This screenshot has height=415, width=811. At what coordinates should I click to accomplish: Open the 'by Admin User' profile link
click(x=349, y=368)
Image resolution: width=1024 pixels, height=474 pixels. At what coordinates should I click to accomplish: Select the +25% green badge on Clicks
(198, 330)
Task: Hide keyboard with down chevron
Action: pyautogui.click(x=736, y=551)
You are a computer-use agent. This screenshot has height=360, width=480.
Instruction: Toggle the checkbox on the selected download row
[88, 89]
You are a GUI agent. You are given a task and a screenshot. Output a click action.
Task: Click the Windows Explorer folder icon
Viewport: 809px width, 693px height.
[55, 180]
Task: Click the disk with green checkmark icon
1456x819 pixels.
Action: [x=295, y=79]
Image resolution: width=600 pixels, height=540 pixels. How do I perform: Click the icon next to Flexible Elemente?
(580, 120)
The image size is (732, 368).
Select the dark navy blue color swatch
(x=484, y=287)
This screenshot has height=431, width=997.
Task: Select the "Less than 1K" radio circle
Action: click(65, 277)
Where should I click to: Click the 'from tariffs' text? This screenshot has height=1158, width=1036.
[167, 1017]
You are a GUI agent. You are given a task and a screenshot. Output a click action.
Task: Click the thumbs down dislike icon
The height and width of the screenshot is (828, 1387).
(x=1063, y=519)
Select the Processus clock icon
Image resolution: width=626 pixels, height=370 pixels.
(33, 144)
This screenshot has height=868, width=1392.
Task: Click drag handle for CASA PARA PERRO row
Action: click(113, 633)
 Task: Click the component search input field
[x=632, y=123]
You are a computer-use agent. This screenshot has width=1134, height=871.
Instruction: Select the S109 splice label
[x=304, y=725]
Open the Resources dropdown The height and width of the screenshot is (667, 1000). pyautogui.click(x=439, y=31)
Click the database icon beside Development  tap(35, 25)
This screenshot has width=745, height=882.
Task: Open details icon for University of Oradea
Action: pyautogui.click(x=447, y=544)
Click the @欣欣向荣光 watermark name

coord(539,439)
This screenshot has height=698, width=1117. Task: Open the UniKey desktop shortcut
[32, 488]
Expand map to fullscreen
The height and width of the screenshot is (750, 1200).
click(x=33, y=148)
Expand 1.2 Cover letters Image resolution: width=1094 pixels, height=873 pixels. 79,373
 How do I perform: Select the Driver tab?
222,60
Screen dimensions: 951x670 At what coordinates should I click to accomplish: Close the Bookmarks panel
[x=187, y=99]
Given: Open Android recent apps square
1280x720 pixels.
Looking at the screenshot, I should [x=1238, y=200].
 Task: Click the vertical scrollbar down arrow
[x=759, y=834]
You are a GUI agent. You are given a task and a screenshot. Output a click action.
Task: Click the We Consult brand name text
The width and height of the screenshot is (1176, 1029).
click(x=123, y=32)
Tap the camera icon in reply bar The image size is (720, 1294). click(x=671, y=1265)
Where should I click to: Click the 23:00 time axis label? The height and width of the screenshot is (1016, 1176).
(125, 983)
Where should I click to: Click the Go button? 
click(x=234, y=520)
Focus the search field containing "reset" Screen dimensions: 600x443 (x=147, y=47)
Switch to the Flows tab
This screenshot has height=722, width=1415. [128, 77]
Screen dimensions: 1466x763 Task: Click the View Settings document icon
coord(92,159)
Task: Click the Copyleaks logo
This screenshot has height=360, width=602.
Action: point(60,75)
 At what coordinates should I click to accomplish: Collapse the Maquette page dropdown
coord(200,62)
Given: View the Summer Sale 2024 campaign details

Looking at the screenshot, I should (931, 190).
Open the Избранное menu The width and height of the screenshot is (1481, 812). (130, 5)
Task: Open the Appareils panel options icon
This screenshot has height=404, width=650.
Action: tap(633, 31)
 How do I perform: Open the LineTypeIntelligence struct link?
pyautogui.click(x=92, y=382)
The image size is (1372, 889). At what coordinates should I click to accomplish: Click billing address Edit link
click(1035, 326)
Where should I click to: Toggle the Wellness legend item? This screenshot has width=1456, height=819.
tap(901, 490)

§ **Task requirements**
Where a line in the entries holds "computer", copy that line.

§ **Solution for this problem**
You are a computer-use agent. This screenshot has height=360, width=480.
You are a computer-use agent. This screenshot has width=1134, height=871.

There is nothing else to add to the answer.